Question

Toss four fair coins and find the probability of three or more heads

Answer

**step1** Understanding the problem

The problem asks for the probability of getting three or more heads when tossing four fair coins. This means we need to find the number of ways to get exactly 3 heads or exactly 4 heads, and divide that by the total number of possible outcomes when tossing four coins.

**step2** Listing all possible outcomes

When tossing one coin, there are 2 possible outcomes: Heads (H) or Tails (T).
Since we are tossing four coins, the total number of possible outcomes is $$2 \times 2 \times 2 \times 2 = 16$$.
Let's list all 16 possible outcomes systematically:
1. HHHH
2. HHHT
3. HHTH
4. HHTT
5. HTHH
6. HTHT
7. HTTH
8. HTTT
9. THHH
10. THHT
11. THTH
12. THTT
13. TTHH
14. TTHT
15. TTTH
16. TTTT

**step3** Identifying favorable outcomes

We are looking for outcomes with "three or more heads." This means outcomes with exactly 3 heads or exactly 4 heads.
First, let's identify outcomes with exactly 4 heads:
1. HHHH (1 outcome)
Next, let's identify outcomes with exactly 3 heads:
1. HHHT
2. HHTH
3. HTHH
4. THHH (4 outcomes)
The total number of favorable outcomes (three or more heads) is the sum of outcomes with 4 heads and outcomes with 3 heads:
Number of favorable outcomes = 1 (for 4 heads) + 4 (for 3 heads) = 5 outcomes.
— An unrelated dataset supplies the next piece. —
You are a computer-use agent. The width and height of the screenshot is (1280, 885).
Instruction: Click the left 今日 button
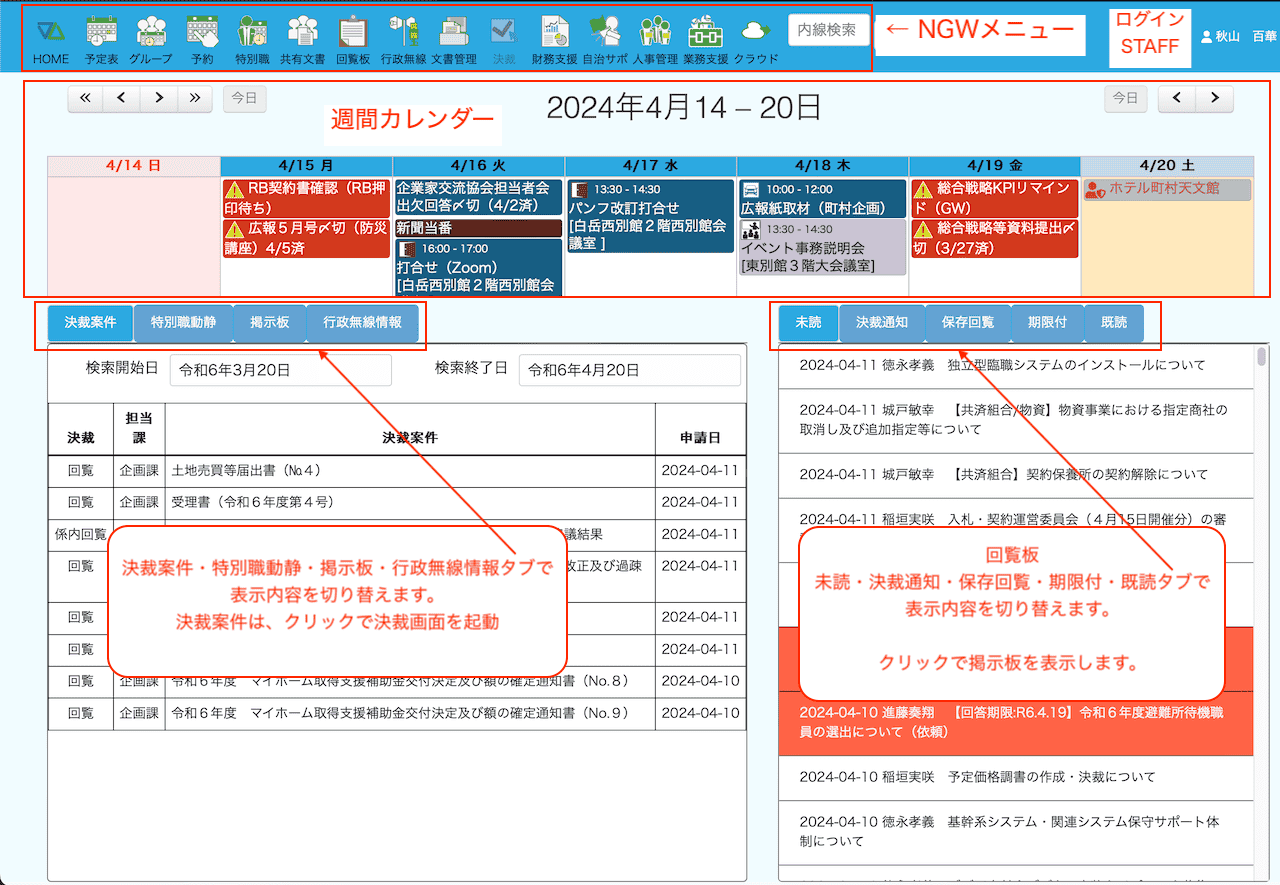coord(244,98)
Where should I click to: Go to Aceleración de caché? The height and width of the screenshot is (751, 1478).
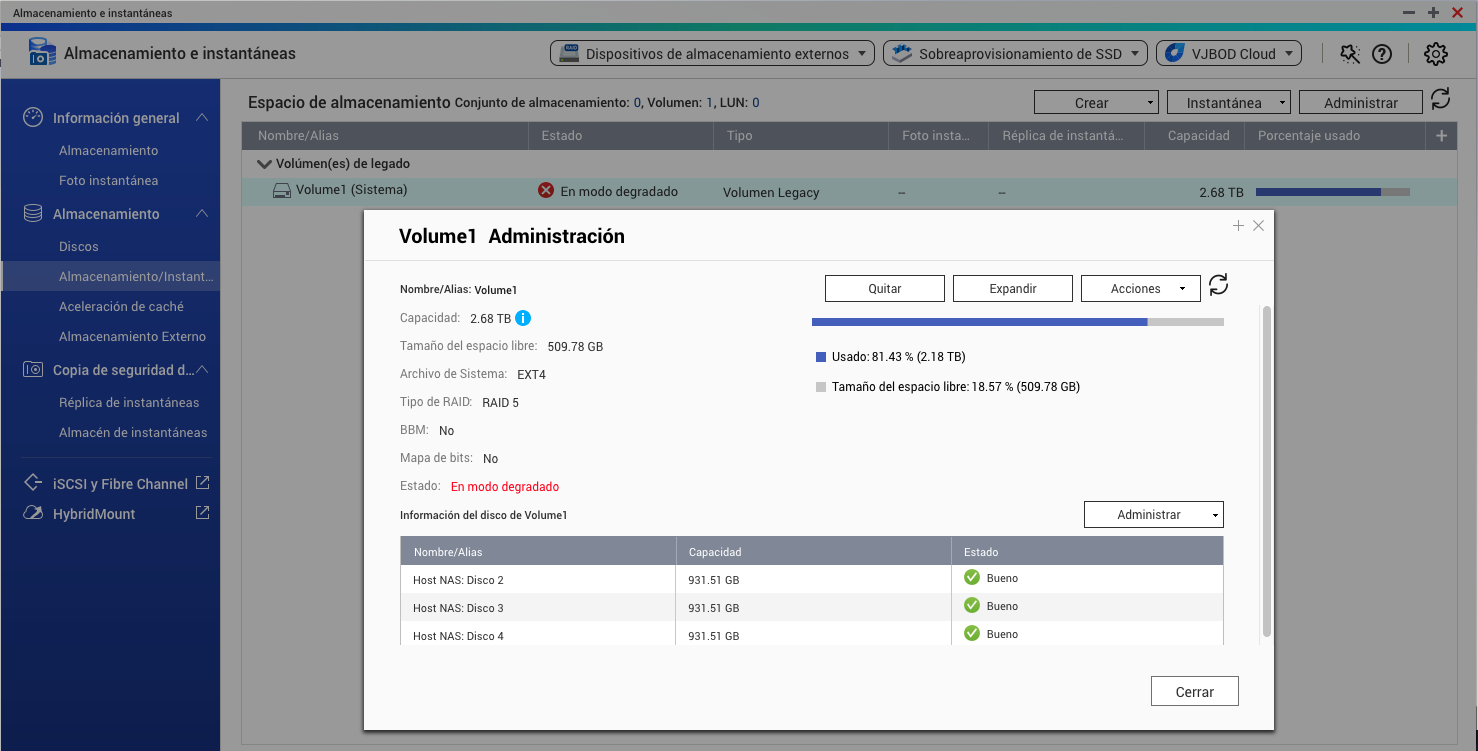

**step4** Calculating the probability

The probability of an event is calculated by dividing the number of favorable outcomes by the total number of possible outcomes.
Number of favorable outcomes = 5
Total number of possible outcomes = 16
Probability of three or more heads = $$\frac{\text{Number of favorable outcomes}}{\text{Total number of possible outcomes}} = \frac{5}{16}$$.